How to complete this task
Restrict the output to the lines below starting at the one that contains "The height and width of the screenshot is (819, 1456)." and ending at the one that contains "The image size is (1456, 836).", and restate them word for word, both ends included.

....

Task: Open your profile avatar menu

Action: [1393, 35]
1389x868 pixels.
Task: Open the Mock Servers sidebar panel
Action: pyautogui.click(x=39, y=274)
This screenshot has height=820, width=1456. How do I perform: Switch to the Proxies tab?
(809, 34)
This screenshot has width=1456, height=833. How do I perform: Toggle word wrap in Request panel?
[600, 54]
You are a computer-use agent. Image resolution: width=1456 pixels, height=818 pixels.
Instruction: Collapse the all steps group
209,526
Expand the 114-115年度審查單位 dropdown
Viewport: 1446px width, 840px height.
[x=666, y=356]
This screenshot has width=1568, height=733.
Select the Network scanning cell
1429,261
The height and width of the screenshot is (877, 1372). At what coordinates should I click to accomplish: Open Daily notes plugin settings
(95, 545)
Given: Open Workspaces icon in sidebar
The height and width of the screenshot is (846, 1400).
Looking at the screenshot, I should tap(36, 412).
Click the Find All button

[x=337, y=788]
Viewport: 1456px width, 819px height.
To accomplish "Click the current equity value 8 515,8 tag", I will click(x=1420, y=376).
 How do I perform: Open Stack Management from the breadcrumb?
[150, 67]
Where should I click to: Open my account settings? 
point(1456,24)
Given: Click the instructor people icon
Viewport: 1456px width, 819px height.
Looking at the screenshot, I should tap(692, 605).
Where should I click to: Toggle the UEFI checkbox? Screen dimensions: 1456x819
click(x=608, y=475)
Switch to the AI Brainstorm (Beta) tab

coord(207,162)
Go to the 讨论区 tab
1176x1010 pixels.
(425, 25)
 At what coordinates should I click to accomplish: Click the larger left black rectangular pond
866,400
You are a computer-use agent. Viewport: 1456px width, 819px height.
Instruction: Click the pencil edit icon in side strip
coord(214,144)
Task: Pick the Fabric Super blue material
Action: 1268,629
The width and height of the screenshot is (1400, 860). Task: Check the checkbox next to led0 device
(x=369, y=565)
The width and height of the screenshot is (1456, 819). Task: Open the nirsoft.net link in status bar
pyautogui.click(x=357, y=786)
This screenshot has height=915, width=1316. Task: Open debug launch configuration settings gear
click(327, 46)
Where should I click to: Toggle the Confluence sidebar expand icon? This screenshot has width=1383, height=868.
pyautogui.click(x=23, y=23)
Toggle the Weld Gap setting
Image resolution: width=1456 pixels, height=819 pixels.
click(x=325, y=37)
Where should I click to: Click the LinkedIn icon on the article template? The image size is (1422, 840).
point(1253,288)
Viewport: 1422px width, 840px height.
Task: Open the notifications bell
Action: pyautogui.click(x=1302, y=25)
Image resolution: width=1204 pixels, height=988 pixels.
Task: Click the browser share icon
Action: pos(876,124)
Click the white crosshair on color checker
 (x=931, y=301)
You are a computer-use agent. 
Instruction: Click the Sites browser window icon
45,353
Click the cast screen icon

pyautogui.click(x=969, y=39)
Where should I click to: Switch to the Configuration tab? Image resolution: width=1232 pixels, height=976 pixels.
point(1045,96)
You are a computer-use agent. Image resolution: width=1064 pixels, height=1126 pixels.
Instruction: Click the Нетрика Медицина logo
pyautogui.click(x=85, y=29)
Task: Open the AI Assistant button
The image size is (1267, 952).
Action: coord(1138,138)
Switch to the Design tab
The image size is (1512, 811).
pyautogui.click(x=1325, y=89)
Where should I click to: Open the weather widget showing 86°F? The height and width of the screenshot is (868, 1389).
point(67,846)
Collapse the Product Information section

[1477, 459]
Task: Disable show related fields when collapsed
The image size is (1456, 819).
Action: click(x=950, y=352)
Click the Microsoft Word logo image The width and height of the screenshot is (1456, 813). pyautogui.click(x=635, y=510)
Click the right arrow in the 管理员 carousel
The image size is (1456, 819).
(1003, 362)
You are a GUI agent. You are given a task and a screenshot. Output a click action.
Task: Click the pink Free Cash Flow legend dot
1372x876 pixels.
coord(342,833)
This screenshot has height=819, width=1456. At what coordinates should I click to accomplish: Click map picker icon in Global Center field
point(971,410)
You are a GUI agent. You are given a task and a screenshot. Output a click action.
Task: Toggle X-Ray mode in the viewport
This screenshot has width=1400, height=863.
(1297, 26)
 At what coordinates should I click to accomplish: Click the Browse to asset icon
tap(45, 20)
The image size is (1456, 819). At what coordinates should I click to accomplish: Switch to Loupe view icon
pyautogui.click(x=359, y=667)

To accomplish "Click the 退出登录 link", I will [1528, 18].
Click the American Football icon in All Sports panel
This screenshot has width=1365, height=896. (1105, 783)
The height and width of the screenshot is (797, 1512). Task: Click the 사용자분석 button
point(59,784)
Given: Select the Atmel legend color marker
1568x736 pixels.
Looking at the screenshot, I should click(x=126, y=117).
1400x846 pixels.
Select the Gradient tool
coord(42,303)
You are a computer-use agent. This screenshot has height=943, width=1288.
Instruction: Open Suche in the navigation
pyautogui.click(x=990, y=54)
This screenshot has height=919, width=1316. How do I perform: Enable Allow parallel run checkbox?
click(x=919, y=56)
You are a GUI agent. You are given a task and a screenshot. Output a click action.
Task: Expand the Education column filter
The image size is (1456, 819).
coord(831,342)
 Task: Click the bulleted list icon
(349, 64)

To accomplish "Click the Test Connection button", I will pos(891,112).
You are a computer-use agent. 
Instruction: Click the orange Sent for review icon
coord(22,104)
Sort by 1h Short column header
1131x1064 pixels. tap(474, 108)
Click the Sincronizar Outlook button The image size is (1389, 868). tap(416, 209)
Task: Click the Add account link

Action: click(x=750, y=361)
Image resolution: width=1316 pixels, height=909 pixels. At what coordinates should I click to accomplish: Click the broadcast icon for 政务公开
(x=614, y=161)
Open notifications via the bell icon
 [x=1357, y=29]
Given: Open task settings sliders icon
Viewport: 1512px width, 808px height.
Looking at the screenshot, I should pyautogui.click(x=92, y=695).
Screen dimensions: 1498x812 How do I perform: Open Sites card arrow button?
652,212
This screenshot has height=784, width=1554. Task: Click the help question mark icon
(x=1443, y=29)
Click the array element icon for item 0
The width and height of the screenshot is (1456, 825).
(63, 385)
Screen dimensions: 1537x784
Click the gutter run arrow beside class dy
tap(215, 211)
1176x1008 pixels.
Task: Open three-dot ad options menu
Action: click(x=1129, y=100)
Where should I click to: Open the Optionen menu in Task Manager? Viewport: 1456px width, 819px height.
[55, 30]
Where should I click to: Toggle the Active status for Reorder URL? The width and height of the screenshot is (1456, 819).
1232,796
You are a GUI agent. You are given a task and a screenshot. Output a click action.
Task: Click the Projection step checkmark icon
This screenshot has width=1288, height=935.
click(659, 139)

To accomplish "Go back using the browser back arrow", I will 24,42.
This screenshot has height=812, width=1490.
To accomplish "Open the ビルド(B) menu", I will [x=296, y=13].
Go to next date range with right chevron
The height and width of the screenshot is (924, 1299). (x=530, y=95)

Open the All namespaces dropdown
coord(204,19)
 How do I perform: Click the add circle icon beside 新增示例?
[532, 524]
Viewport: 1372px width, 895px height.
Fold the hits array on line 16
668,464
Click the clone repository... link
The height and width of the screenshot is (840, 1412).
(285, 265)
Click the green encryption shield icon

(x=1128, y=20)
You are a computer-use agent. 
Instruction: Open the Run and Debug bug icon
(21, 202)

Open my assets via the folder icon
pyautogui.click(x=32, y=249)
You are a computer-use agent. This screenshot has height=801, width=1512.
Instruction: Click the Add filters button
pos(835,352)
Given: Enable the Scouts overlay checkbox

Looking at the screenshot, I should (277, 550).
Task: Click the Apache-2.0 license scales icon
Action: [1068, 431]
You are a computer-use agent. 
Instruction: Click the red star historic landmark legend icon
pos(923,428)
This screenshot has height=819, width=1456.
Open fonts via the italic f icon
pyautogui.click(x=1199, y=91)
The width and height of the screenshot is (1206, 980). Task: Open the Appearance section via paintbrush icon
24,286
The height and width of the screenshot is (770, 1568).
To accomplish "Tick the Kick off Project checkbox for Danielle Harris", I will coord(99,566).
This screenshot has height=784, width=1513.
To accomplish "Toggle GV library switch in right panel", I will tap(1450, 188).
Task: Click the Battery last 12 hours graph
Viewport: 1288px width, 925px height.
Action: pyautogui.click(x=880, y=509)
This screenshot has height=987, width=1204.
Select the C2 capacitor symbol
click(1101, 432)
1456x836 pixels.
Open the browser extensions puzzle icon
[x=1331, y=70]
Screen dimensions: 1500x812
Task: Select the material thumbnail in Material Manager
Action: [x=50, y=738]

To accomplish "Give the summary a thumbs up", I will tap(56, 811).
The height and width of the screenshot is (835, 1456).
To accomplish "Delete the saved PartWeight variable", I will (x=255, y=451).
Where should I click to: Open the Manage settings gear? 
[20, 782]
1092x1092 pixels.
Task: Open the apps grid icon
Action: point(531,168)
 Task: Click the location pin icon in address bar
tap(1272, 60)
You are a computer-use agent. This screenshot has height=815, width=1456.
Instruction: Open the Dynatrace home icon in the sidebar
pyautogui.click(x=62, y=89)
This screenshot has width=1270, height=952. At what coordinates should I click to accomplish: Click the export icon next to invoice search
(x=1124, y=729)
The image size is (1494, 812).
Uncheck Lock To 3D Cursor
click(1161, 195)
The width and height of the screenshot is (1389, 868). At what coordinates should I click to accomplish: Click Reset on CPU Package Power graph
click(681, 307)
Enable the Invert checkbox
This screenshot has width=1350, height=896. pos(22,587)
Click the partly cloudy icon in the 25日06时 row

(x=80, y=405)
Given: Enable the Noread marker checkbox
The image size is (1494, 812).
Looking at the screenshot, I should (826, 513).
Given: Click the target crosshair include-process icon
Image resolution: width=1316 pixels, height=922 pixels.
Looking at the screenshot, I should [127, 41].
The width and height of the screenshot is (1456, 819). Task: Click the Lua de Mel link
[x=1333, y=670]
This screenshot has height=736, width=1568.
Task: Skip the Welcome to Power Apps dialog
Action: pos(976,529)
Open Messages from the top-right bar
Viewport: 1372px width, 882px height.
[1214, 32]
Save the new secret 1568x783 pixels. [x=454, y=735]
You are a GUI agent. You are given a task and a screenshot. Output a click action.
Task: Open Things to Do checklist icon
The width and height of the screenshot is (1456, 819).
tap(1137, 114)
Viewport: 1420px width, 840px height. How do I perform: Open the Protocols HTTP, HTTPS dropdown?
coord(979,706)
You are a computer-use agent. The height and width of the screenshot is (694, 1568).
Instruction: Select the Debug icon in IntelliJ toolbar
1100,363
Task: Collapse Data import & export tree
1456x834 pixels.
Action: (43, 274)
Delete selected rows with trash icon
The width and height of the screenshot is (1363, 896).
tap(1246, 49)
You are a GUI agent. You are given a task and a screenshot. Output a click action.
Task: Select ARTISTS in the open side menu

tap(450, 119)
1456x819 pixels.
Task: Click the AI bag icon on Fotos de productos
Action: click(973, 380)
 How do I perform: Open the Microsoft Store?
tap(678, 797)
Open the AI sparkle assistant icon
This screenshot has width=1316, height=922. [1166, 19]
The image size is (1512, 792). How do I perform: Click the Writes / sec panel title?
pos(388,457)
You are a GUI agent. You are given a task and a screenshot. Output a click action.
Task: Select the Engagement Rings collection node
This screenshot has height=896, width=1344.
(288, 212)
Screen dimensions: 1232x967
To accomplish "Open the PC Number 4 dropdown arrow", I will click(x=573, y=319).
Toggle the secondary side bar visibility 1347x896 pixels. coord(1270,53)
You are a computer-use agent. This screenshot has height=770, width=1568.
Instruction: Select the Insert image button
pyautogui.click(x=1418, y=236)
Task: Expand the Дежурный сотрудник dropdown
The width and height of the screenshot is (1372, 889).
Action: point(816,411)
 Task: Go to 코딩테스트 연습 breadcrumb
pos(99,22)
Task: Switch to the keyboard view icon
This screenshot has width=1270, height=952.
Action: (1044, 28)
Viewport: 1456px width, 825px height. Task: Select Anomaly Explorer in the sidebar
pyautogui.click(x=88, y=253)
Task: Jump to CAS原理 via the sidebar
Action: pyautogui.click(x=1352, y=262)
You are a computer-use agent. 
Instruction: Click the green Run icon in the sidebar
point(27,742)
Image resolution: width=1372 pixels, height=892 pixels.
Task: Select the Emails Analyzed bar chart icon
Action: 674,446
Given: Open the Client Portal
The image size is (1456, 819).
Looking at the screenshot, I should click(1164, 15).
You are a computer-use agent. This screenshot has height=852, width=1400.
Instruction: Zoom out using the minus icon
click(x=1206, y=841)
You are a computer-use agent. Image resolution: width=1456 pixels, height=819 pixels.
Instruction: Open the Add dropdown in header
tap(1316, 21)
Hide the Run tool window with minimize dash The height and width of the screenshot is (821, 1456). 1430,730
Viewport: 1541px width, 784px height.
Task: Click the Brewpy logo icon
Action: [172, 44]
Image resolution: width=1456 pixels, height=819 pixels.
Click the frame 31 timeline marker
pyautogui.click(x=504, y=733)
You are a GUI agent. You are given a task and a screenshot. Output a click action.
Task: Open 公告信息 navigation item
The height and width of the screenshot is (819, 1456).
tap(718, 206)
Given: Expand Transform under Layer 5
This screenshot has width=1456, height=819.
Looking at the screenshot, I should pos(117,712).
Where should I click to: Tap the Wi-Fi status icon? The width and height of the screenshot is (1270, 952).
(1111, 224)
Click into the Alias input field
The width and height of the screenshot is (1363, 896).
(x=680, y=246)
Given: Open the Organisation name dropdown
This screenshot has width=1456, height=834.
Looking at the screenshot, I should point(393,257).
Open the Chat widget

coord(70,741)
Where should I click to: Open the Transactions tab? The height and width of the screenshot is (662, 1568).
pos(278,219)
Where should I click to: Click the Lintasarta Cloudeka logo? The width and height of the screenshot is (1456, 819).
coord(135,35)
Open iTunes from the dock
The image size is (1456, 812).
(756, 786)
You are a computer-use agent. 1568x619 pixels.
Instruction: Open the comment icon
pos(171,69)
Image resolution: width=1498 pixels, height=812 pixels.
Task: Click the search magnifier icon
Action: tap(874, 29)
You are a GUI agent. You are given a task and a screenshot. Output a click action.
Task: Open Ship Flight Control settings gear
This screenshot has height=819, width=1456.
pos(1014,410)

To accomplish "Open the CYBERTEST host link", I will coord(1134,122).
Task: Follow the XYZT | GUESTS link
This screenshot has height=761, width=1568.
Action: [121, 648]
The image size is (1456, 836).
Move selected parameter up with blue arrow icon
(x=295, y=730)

....

Answer space
The height and width of the screenshot is (819, 1456).
tap(718, 206)
Given: Expand Transform under Layer 5
This screenshot has width=1456, height=819.
Looking at the screenshot, I should pos(117,712).
Where should I click to: Tap the Wi-Fi status icon? The width and height of the screenshot is (1270, 952).
(1111, 224)
Click into the Alias input field
The width and height of the screenshot is (1363, 896).
(x=680, y=246)
Given: Open the Organisation name dropdown
This screenshot has width=1456, height=834.
Looking at the screenshot, I should point(393,257).
Open the Chat widget

coord(70,741)
Where should I click to: Open the Transactions tab? The height and width of the screenshot is (662, 1568).
pos(278,219)
Where should I click to: Click the Lintasarta Cloudeka logo? The width and height of the screenshot is (1456, 819).
coord(135,35)
Open iTunes from the dock
The image size is (1456, 812).
(756, 786)
You are a computer-use agent. 1568x619 pixels.
Instruction: Open the comment icon
pos(171,69)
Image resolution: width=1498 pixels, height=812 pixels.
Task: Click the search magnifier icon
Action: tap(874, 29)
You are a GUI agent. You are given a task and a screenshot. Output a click action.
Task: Open Ship Flight Control settings gear
This screenshot has height=819, width=1456.
pos(1014,410)

To accomplish "Open the CYBERTEST host link", I will coord(1134,122).
Task: Follow the XYZT | GUESTS link
This screenshot has height=761, width=1568.
Action: [121, 648]
The image size is (1456, 836).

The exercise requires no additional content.